• [Instruction] Please repeat the rows below with every "At what coordinates should I click to accomplish" changed to "Which point should I click to accomplish" and nothing else altered.

________________________________________

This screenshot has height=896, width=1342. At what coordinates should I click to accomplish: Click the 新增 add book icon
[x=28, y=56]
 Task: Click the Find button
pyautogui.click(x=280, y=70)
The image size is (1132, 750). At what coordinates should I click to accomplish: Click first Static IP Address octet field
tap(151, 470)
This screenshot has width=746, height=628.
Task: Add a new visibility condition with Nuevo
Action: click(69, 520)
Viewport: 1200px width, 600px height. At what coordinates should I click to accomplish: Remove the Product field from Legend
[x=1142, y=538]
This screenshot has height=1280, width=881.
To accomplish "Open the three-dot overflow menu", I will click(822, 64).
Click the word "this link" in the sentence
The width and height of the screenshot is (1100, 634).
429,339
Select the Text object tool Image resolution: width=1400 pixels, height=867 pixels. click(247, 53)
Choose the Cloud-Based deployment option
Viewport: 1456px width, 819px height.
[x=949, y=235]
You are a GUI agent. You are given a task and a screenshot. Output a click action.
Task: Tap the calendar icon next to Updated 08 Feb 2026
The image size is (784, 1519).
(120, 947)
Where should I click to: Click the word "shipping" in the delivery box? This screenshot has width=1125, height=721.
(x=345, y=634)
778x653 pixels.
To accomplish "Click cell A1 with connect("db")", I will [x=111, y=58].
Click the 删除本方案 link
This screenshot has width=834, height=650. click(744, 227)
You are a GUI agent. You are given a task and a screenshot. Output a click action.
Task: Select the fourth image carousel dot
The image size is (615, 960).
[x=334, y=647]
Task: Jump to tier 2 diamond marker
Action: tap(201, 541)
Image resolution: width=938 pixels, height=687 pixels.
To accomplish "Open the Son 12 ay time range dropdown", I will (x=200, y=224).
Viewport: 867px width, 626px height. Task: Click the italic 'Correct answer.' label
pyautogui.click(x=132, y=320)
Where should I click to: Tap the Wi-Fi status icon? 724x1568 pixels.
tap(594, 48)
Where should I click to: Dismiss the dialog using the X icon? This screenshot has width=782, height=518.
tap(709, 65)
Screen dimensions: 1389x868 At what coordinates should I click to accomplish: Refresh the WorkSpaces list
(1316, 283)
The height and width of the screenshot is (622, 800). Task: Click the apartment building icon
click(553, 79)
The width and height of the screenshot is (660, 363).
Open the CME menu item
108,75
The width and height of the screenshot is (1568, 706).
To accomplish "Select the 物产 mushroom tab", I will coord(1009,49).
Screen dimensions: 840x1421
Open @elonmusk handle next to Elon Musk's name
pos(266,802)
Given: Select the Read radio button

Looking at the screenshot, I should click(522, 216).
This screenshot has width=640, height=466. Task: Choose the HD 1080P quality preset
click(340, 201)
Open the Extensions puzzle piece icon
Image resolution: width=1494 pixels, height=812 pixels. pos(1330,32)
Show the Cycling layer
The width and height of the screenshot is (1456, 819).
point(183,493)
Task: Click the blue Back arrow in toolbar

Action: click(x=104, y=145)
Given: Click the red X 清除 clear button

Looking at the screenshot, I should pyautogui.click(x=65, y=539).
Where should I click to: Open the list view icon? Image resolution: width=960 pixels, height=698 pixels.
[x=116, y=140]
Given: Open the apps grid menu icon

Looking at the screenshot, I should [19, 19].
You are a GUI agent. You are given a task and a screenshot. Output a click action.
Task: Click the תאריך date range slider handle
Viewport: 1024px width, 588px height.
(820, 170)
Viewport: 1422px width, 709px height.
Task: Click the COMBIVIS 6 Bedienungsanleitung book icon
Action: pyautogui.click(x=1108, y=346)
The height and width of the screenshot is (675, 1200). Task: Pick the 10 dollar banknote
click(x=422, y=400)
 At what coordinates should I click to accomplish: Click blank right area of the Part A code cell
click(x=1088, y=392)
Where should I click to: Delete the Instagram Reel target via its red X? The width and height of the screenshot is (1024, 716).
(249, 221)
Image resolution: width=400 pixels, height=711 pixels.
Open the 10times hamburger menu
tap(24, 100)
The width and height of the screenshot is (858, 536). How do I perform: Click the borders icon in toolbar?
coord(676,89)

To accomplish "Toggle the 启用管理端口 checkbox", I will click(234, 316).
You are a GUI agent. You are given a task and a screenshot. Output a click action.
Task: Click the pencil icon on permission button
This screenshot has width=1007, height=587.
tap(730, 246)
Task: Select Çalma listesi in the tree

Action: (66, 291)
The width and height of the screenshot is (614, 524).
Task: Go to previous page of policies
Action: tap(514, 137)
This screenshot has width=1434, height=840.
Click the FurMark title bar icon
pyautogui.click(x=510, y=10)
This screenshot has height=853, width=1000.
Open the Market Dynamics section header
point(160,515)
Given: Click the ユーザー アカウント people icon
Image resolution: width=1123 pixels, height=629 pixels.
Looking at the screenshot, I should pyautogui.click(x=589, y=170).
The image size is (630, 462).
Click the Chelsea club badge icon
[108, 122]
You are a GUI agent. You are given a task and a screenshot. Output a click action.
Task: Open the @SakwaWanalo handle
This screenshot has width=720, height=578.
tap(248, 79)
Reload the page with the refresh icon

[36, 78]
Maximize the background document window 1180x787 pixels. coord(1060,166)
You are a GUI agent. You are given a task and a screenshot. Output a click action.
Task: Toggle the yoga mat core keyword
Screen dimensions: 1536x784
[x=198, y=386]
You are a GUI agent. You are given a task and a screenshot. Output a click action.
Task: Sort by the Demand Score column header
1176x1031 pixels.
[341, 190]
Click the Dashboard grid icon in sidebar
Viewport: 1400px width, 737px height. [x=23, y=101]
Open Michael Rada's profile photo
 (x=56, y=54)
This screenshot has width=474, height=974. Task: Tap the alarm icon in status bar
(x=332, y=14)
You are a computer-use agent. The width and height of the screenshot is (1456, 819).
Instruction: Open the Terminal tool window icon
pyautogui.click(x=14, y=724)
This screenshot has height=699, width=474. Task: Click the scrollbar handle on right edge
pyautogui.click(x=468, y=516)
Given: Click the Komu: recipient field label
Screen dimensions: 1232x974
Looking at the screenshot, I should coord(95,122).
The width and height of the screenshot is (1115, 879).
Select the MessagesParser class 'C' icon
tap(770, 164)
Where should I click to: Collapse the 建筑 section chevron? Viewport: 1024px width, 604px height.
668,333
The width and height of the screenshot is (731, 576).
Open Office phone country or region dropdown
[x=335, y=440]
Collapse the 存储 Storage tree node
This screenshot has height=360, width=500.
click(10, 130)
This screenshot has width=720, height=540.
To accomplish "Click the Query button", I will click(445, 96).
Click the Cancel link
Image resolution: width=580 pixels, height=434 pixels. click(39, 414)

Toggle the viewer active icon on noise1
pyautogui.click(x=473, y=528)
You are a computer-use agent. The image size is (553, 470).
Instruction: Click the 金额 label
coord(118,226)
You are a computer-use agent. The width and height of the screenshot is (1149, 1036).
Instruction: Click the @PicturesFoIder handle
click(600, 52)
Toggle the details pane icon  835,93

________________________________________

• [Answer]
This screenshot has height=896, width=1342. Which point should I click to accomplish: Click the 新增 add book icon
[x=28, y=56]
 Task: Click the Find button
pyautogui.click(x=280, y=70)
The image size is (1132, 750). Which point should I click to accomplish: Click first Static IP Address octet field
tap(151, 470)
This screenshot has width=746, height=628.
Task: Add a new visibility condition with Nuevo
Action: click(69, 520)
Viewport: 1200px width, 600px height. Which point should I click to accomplish: Remove the Product field from Legend
[x=1142, y=538]
This screenshot has height=1280, width=881.
To accomplish "Open the three-dot overflow menu", I will click(822, 64).
Click the word "this link" in the sentence
The width and height of the screenshot is (1100, 634).
429,339
Select the Text object tool Image resolution: width=1400 pixels, height=867 pixels. click(247, 53)
Choose the Cloud-Based deployment option
Viewport: 1456px width, 819px height.
[x=949, y=235]
You are a GUI agent. You are given a task and a screenshot. Output a click action.
Task: Tap the calendar icon next to Updated 08 Feb 2026
The image size is (784, 1519).
(120, 947)
Where should I click to: Click the word "shipping" in the delivery box? This screenshot has width=1125, height=721.
(x=345, y=634)
778x653 pixels.
To accomplish "Click cell A1 with connect("db")", I will [x=111, y=58].
Click the 删除本方案 link
This screenshot has width=834, height=650. click(744, 227)
You are a GUI agent. You are given a task and a screenshot. Output a click action.
Task: Select the fourth image carousel dot
The image size is (615, 960).
[x=334, y=647]
Task: Jump to tier 2 diamond marker
Action: tap(201, 541)
Image resolution: width=938 pixels, height=687 pixels.
To accomplish "Open the Son 12 ay time range dropdown", I will (x=200, y=224).
Viewport: 867px width, 626px height. Task: Click the italic 'Correct answer.' label
pyautogui.click(x=132, y=320)
Where should I click to: Tap the Wi-Fi status icon? 724x1568 pixels.
tap(594, 48)
Where should I click to: Dismiss the dialog using the X icon? This screenshot has width=782, height=518.
tap(709, 65)
Screen dimensions: 1389x868 Which point should I click to accomplish: Refresh the WorkSpaces list
(1316, 283)
The height and width of the screenshot is (622, 800). Task: Click the apartment building icon
click(553, 79)
The width and height of the screenshot is (660, 363).
Open the CME menu item
108,75
The width and height of the screenshot is (1568, 706).
To accomplish "Select the 物产 mushroom tab", I will coord(1009,49).
Screen dimensions: 840x1421
Open @elonmusk handle next to Elon Musk's name
pos(266,802)
Given: Select the Read radio button

Looking at the screenshot, I should click(522, 216).
This screenshot has width=640, height=466. Task: Choose the HD 1080P quality preset
click(340, 201)
Open the Extensions puzzle piece icon
Image resolution: width=1494 pixels, height=812 pixels. pos(1330,32)
Show the Cycling layer
The width and height of the screenshot is (1456, 819).
point(183,493)
Task: Click the blue Back arrow in toolbar

Action: click(x=104, y=145)
Given: Click the red X 清除 clear button

Looking at the screenshot, I should pyautogui.click(x=65, y=539).
Where should I click to: Open the list view icon? Image resolution: width=960 pixels, height=698 pixels.
[x=116, y=140]
Given: Open the apps grid menu icon

Looking at the screenshot, I should [19, 19].
You are a GUI agent. You are given a task and a screenshot. Output a click action.
Task: Click the תאריך date range slider handle
Viewport: 1024px width, 588px height.
(820, 170)
Viewport: 1422px width, 709px height.
Task: Click the COMBIVIS 6 Bedienungsanleitung book icon
Action: pyautogui.click(x=1108, y=346)
The height and width of the screenshot is (675, 1200). Task: Pick the 10 dollar banknote
click(x=422, y=400)
 Which point should I click to accomplish: Click blank right area of the Part A code cell
click(x=1088, y=392)
Where should I click to: Delete the Instagram Reel target via its red X? The width and height of the screenshot is (1024, 716).
(249, 221)
Image resolution: width=400 pixels, height=711 pixels.
Open the 10times hamburger menu
tap(24, 100)
The width and height of the screenshot is (858, 536). How do I perform: Click the borders icon in toolbar?
coord(676,89)

To accomplish "Toggle the 启用管理端口 checkbox", I will click(234, 316).
You are a GUI agent. You are given a task and a screenshot. Output a click action.
Task: Click the pencil icon on permission button
This screenshot has width=1007, height=587.
tap(730, 246)
Task: Select Çalma listesi in the tree

Action: (66, 291)
The width and height of the screenshot is (614, 524).
Task: Go to previous page of policies
Action: tap(514, 137)
This screenshot has width=1434, height=840.
Click the FurMark title bar icon
pyautogui.click(x=510, y=10)
This screenshot has height=853, width=1000.
Open the Market Dynamics section header
point(160,515)
Given: Click the ユーザー アカウント people icon
Image resolution: width=1123 pixels, height=629 pixels.
Looking at the screenshot, I should pyautogui.click(x=589, y=170).
The image size is (630, 462).
Click the Chelsea club badge icon
[108, 122]
You are a GUI agent. You are given a task and a screenshot. Output a click action.
Task: Open the @SakwaWanalo handle
This screenshot has width=720, height=578.
tap(248, 79)
Reload the page with the refresh icon

[36, 78]
Maximize the background document window 1180x787 pixels. coord(1060,166)
You are a GUI agent. You are given a task and a screenshot. Output a click action.
Task: Toggle the yoga mat core keyword
Screen dimensions: 1536x784
[x=198, y=386]
You are a GUI agent. You are given a task and a screenshot. Output a click action.
Task: Sort by the Demand Score column header
1176x1031 pixels.
[341, 190]
Click the Dashboard grid icon in sidebar
Viewport: 1400px width, 737px height. [x=23, y=101]
Open Michael Rada's profile photo
 (x=56, y=54)
This screenshot has width=474, height=974. Task: Tap the alarm icon in status bar
(x=332, y=14)
You are a computer-use agent. The width and height of the screenshot is (1456, 819).
Instruction: Open the Terminal tool window icon
pyautogui.click(x=14, y=724)
This screenshot has height=699, width=474. Task: Click the scrollbar handle on right edge
pyautogui.click(x=468, y=516)
Given: Click the Komu: recipient field label
Screen dimensions: 1232x974
Looking at the screenshot, I should coord(95,122).
The width and height of the screenshot is (1115, 879).
Select the MessagesParser class 'C' icon
tap(770, 164)
Where should I click to: Collapse the 建筑 section chevron? Viewport: 1024px width, 604px height.
668,333
The width and height of the screenshot is (731, 576).
Open Office phone country or region dropdown
[x=335, y=440]
Collapse the 存储 Storage tree node
This screenshot has height=360, width=500.
click(10, 130)
This screenshot has width=720, height=540.
To accomplish "Click the Query button", I will click(445, 96).
Click the Cancel link
Image resolution: width=580 pixels, height=434 pixels. click(39, 414)

Toggle the viewer active icon on noise1
pyautogui.click(x=473, y=528)
You are a computer-use agent. The image size is (553, 470).
Instruction: Click the 金额 label
coord(118,226)
You are a computer-use agent. The width and height of the screenshot is (1149, 1036).
Instruction: Click the @PicturesFoIder handle
click(600, 52)
Toggle the details pane icon  835,93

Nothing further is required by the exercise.